Aircon indoor PCB
The indoor PCB is the control board inside your indoor unit. When it fails, the unit may beep, respond to the remote, and show normal display — but cooling never starts. A wiring or sensor fault can look identical.
Parts summary
Warning Signs
What it is and where it sits
The indoor PCB is the control board inside your indoor unit. It is like the brain of your aircon. It receives commands from your remote and tells the outdoor unit to start cooling.
Think of it like a translator. It reads what you want (cool air) and sends that instruction to the outdoor compressor. Without a working indoor board, your remote works but cooling never starts.
The board also reads your room temperature and controls the fan speed.
Failure modes and warning signs
Indoor PCBs fail from heat, moisture, or age. They stop sending the start signal even though they receive your remote command.
You notice the remote works and beeps. The display changes. But the compressor never starts and no cold air comes.
Sometimes this happens every time. Sometimes it works for days then stops. This switching between working and not working confuses people.
- Remote commands work but compressor does not start
- Indoor fan runs but no cooling arrives
- Unit works sometimes then fails other times
How we verify the problem
Technicians first check the wiring and connectors. A loose wire can block the signal just like a bad board.
They test the temperature sensor to rule that out. Bad sensor data can stop cooling without board failure.
They measure what signal the board sends. If the board receives input but sends no output, it has failed.
| Test Finding | What It Means | Next Step |
|---|---|---|
| Wiring or connector is loose | Wiring is the problem, not board | Fix the connector |
| Temperature sensor reading is wrong | Sensor is the problem | Replace sensor |
| Board sends no output signal | Board has failed electrically | Replace indoor PCB |
Should you fix it now?
Replace only if testing confirms the board is not sending output.
You can wait if the problem is loose wiring or a bad sensor. These fixes are cheaper and easier.
Do not wait if the compressor never starts on most attempts.

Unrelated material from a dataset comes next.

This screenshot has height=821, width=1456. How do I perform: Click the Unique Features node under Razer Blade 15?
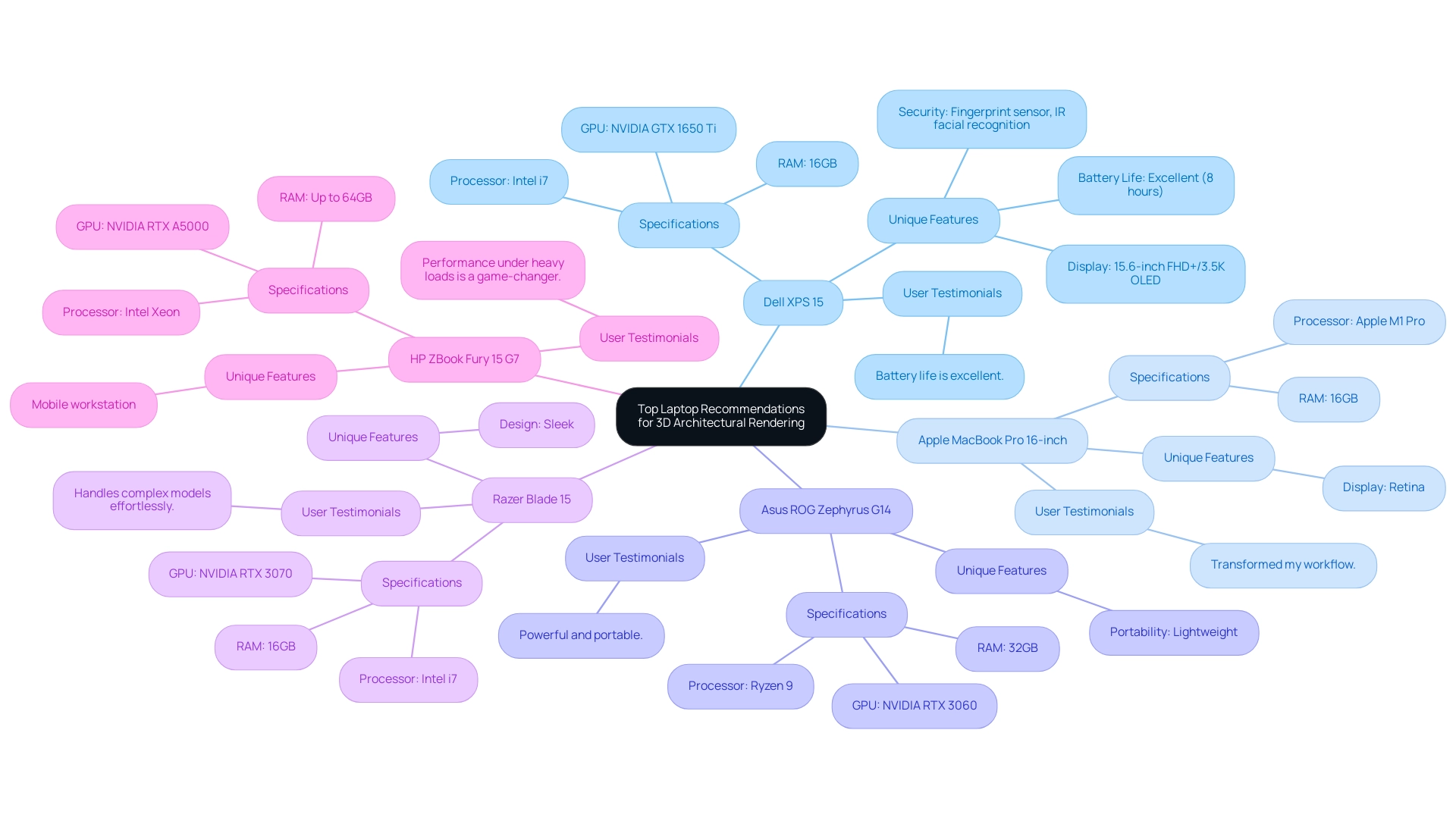click(371, 435)
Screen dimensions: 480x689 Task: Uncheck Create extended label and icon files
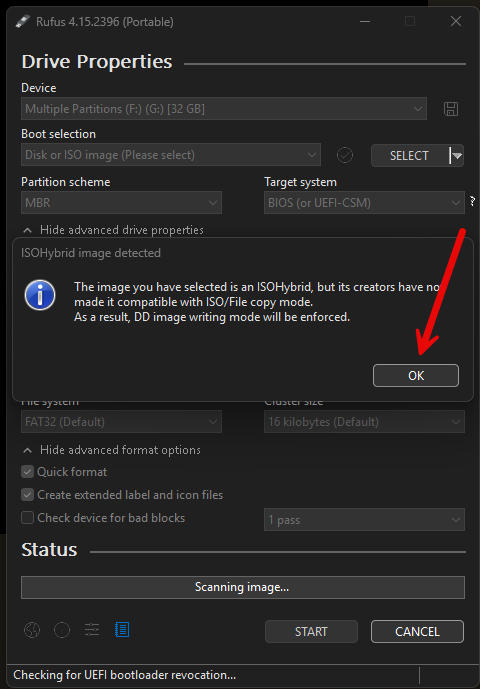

A failing board gets worse, not better.
What to expect
Indoor PCB replacement requires ordering the board and opening your unit. It takes longer than sensor or wire fixes.
Most beeping-but-no-cooling problems are loose wires or bad sensors, not the board. Testing first saves time and money.
If a technician suggests PCB replacement without checking wiring or sensors first, ask what was measured.